> What to produce: Nothing but an exact copy of the records is expected here.

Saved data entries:
+-------+
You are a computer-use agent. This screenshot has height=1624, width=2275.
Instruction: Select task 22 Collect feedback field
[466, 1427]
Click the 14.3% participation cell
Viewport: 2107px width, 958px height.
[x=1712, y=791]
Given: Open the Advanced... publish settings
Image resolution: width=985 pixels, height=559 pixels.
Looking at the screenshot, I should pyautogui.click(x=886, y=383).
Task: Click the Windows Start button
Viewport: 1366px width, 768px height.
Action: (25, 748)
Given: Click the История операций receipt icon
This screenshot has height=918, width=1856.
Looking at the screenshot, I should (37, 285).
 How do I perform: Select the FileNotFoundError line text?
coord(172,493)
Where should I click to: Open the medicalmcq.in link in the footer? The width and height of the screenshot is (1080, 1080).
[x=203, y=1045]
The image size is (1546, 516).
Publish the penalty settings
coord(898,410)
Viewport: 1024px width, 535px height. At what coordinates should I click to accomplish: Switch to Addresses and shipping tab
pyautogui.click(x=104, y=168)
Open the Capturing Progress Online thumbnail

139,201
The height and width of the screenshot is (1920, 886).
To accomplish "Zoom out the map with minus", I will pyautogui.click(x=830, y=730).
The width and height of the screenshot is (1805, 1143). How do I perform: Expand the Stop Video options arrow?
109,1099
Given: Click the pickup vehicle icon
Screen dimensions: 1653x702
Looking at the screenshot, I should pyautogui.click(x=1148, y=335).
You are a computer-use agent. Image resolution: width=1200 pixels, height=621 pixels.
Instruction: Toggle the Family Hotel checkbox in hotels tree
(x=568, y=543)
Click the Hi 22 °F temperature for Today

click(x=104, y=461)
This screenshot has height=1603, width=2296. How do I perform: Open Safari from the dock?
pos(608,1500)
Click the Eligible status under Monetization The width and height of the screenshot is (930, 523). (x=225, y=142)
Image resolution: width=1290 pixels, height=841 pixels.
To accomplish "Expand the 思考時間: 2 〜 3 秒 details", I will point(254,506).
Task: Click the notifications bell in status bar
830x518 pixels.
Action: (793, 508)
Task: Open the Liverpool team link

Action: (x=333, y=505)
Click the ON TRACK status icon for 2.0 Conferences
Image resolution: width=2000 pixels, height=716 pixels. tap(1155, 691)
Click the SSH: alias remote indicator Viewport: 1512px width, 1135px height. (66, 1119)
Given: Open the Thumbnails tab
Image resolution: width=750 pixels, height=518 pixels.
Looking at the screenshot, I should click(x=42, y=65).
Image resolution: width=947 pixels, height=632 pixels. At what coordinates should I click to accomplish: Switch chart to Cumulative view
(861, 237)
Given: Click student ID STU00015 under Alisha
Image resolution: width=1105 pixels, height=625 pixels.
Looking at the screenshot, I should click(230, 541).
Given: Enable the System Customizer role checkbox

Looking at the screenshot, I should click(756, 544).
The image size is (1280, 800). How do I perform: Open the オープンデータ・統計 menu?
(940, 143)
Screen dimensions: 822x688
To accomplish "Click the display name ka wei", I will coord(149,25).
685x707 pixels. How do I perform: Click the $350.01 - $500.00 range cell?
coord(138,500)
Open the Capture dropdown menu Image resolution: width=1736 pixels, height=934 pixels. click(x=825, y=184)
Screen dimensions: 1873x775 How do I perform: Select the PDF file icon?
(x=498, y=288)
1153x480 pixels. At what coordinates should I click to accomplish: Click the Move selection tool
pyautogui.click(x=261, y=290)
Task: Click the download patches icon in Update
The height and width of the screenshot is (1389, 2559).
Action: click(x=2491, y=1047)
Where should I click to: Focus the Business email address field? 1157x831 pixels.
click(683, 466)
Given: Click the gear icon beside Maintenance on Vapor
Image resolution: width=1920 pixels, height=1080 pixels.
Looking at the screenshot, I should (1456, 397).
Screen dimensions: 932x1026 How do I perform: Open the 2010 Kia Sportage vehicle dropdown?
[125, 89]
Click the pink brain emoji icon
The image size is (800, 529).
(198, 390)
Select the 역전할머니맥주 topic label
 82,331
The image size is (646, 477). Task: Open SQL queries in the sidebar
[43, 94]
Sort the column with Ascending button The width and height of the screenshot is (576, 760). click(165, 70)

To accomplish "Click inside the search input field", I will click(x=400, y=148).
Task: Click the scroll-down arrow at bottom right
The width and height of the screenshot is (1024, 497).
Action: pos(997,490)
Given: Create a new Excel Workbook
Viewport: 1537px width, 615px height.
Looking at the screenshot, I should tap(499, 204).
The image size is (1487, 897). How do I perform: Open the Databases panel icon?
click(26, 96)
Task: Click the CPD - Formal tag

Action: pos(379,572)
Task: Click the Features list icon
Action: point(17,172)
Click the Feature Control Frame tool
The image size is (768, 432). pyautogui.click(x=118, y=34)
+-------+
> Output of the task:
You are a computer-use agent. This screenshot has height=1624, width=2275.
Instruction: Select task 22 Collect feedback field
[466, 1427]
Click the 14.3% participation cell
Viewport: 2107px width, 958px height.
[x=1712, y=791]
Given: Open the Advanced... publish settings
Image resolution: width=985 pixels, height=559 pixels.
Looking at the screenshot, I should pyautogui.click(x=886, y=383).
Task: Click the Windows Start button
Viewport: 1366px width, 768px height.
Action: (25, 748)
Given: Click the История операций receipt icon
This screenshot has height=918, width=1856.
Looking at the screenshot, I should (37, 285).
 How do I perform: Select the FileNotFoundError line text?
coord(172,493)
Where should I click to: Open the medicalmcq.in link in the footer? The width and height of the screenshot is (1080, 1080).
[x=203, y=1045]
The image size is (1546, 516).
Publish the penalty settings
coord(898,410)
Viewport: 1024px width, 535px height. At what coordinates should I click to accomplish: Switch to Addresses and shipping tab
pyautogui.click(x=104, y=168)
Open the Capturing Progress Online thumbnail

139,201
The height and width of the screenshot is (1920, 886).
To accomplish "Zoom out the map with minus", I will pyautogui.click(x=830, y=730).
The width and height of the screenshot is (1805, 1143). How do I perform: Expand the Stop Video options arrow?
109,1099
Given: Click the pickup vehicle icon
Screen dimensions: 1653x702
Looking at the screenshot, I should pyautogui.click(x=1148, y=335).
You are a computer-use agent. Image resolution: width=1200 pixels, height=621 pixels.
Instruction: Toggle the Family Hotel checkbox in hotels tree
(x=568, y=543)
Click the Hi 22 °F temperature for Today

click(x=104, y=461)
This screenshot has height=1603, width=2296. How do I perform: Open Safari from the dock?
pos(608,1500)
Click the Eligible status under Monetization The width and height of the screenshot is (930, 523). (x=225, y=142)
Image resolution: width=1290 pixels, height=841 pixels.
To accomplish "Expand the 思考時間: 2 〜 3 秒 details", I will point(254,506).
Task: Click the notifications bell in status bar
830x518 pixels.
Action: (793, 508)
Task: Open the Liverpool team link

Action: (x=333, y=505)
Click the ON TRACK status icon for 2.0 Conferences
Image resolution: width=2000 pixels, height=716 pixels. tap(1155, 691)
Click the SSH: alias remote indicator Viewport: 1512px width, 1135px height. (66, 1119)
Given: Open the Thumbnails tab
Image resolution: width=750 pixels, height=518 pixels.
Looking at the screenshot, I should click(x=42, y=65).
Image resolution: width=947 pixels, height=632 pixels. At what coordinates should I click to accomplish: Switch chart to Cumulative view
(861, 237)
Given: Click student ID STU00015 under Alisha
Image resolution: width=1105 pixels, height=625 pixels.
Looking at the screenshot, I should click(230, 541).
Given: Enable the System Customizer role checkbox

Looking at the screenshot, I should click(756, 544).
The image size is (1280, 800). How do I perform: Open the オープンデータ・統計 menu?
(940, 143)
Screen dimensions: 822x688
To accomplish "Click the display name ka wei", I will coord(149,25).
685x707 pixels. How do I perform: Click the $350.01 - $500.00 range cell?
coord(138,500)
Open the Capture dropdown menu Image resolution: width=1736 pixels, height=934 pixels. click(x=825, y=184)
Screen dimensions: 1873x775 How do I perform: Select the PDF file icon?
(x=498, y=288)
1153x480 pixels. At what coordinates should I click to accomplish: Click the Move selection tool
pyautogui.click(x=261, y=290)
Task: Click the download patches icon in Update
The height and width of the screenshot is (1389, 2559).
Action: click(x=2491, y=1047)
Where should I click to: Focus the Business email address field? 1157x831 pixels.
click(683, 466)
Given: Click the gear icon beside Maintenance on Vapor
Image resolution: width=1920 pixels, height=1080 pixels.
Looking at the screenshot, I should (1456, 397).
Screen dimensions: 932x1026 How do I perform: Open the 2010 Kia Sportage vehicle dropdown?
[125, 89]
Click the pink brain emoji icon
The image size is (800, 529).
(198, 390)
Select the 역전할머니맥주 topic label
 82,331
The image size is (646, 477). Task: Open SQL queries in the sidebar
[43, 94]
Sort the column with Ascending button The width and height of the screenshot is (576, 760). click(165, 70)

To accomplish "Click inside the search input field", I will click(x=400, y=148).
Task: Click the scroll-down arrow at bottom right
The width and height of the screenshot is (1024, 497).
Action: pos(997,490)
Given: Create a new Excel Workbook
Viewport: 1537px width, 615px height.
Looking at the screenshot, I should tap(499, 204).
The image size is (1487, 897). How do I perform: Open the Databases panel icon?
click(26, 96)
Task: Click the CPD - Formal tag

Action: pos(379,572)
Task: Click the Features list icon
Action: point(17,172)
Click the Feature Control Frame tool
The image size is (768, 432). pyautogui.click(x=118, y=34)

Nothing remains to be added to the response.